I want to generate a consensus sequence using a bam alignment from a specific genome location. This consensus must include indels, and call IUPAC ambiguity codes for heterozygous sites. Ideally I would like to be able to call a highest quality (based on phred score), majority consensus sequence (i.e. most common bases, fewest ambiguities).

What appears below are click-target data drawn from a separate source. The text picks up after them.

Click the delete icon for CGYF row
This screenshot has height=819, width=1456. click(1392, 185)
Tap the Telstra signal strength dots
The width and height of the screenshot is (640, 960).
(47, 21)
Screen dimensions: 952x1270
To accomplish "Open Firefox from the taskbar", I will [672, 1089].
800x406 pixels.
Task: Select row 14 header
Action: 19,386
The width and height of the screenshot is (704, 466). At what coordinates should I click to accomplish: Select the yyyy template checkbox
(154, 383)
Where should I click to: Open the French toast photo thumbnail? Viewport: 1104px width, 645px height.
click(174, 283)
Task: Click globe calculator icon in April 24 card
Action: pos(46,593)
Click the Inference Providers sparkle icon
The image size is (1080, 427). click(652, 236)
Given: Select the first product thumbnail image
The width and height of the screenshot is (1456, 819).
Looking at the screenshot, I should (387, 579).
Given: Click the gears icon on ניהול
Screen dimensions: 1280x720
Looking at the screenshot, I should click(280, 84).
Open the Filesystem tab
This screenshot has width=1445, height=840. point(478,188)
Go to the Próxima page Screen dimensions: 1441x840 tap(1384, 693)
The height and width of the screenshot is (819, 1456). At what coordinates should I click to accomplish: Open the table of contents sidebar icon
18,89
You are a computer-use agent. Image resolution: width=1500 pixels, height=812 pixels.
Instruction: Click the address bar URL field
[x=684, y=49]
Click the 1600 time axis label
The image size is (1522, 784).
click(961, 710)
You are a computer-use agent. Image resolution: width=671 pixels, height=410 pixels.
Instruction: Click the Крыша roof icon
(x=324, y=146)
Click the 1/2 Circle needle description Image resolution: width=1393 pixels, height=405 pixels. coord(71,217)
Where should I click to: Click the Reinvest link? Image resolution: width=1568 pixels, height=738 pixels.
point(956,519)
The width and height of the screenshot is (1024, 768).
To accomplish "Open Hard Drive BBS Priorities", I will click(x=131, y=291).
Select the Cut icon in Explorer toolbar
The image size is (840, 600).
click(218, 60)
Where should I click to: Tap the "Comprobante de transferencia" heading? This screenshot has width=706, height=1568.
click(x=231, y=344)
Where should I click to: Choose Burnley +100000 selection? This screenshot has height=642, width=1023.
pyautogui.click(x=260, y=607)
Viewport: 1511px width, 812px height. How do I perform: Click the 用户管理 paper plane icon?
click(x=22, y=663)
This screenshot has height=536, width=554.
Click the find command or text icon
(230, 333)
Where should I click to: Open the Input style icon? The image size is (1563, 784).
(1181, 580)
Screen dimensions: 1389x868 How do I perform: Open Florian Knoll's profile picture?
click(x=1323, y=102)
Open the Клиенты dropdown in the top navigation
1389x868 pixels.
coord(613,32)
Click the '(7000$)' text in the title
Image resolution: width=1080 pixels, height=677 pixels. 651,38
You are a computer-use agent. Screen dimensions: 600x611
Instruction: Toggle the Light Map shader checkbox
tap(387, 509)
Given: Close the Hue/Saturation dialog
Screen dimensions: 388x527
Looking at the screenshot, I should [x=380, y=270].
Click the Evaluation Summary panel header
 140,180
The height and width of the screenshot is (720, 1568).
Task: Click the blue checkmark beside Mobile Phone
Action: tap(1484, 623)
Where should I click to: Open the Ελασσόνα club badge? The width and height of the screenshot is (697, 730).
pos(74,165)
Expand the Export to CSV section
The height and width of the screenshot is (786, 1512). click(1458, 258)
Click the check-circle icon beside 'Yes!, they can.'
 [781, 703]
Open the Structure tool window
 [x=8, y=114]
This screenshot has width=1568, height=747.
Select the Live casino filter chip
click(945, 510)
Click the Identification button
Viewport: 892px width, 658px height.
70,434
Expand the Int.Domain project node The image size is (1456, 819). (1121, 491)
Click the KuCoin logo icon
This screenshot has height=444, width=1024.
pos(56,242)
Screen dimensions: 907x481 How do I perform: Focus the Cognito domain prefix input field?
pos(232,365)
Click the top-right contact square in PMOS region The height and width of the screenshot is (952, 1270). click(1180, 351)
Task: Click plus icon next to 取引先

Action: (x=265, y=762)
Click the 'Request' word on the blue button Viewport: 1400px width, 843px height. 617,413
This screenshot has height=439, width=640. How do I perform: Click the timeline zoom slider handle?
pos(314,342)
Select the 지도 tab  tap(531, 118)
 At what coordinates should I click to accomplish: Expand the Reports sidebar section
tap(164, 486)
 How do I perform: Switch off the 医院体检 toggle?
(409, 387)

I've read many discussions about how to do that and the best solution I came up was to: 1) map reads to genome fasta file, get the bam alignment; 2) generate a reference fasta file in which regions with zero coverage are masked (using bedtools genomecov + bedtools maskfasta) - this allows me to deal with deleted regions in my sample, then:

samtools mpileup -uf reference_masked.fasta sample.sorted.bam -l coordinates.bed | bcftools call -vm -Oz - > output.vcf.gz
tabix -p vcf output.vcf.gz
samtools faidx reference_masked.fasta chr:start-end | vcf-consensus output.vcf.gz | bgzip > consensus.fasta.gz


It does give me a fair consensus sequence. Indeed, masking regions with no coverage before calling the SNPs seems to give a better consensus. However, when I examine the same bam alignment in Geneious, I realize that for many sites it is calling the REFERENCE base instead of my SAMPLE base with no apparent reason.

For example, in some sites, I have 4 reads calling a "G" and none calling a "C" (which is the base in the reference sequence), but the consensus give me a "C" . I thought that was a problem of coverage, but in other cases I also have 4 reads calling "T" and the consensus is really "T", although the reference is "C". Also, in other sites where I have 9 reads (which is a quite high coverage) calling "A", it calls "G" instead, which is the reference base. It does not seem to be a matter of quality, since these were all high quality (>20) bases.

In the example above I've used medium coverage datasets (~10x). However, I also want to be able to call consensus sequences from low coverage data (~1x). I suppose I would have to use different settings in this last case, and I am aware of issues with low coverage data.

Any suggestions for this issue? I really appreciate any help you guys can provide.

Thank you!

I'm also having this issue. There doesn't seem to be any prebaked solution to converting an mpileup to a consensus sequence that will include both SNPs and INDELs. Even when I can see the deletion in the alignment in igv, and the pileup recognizes it, the resulting vcf going through bcftools gets rid of the indel!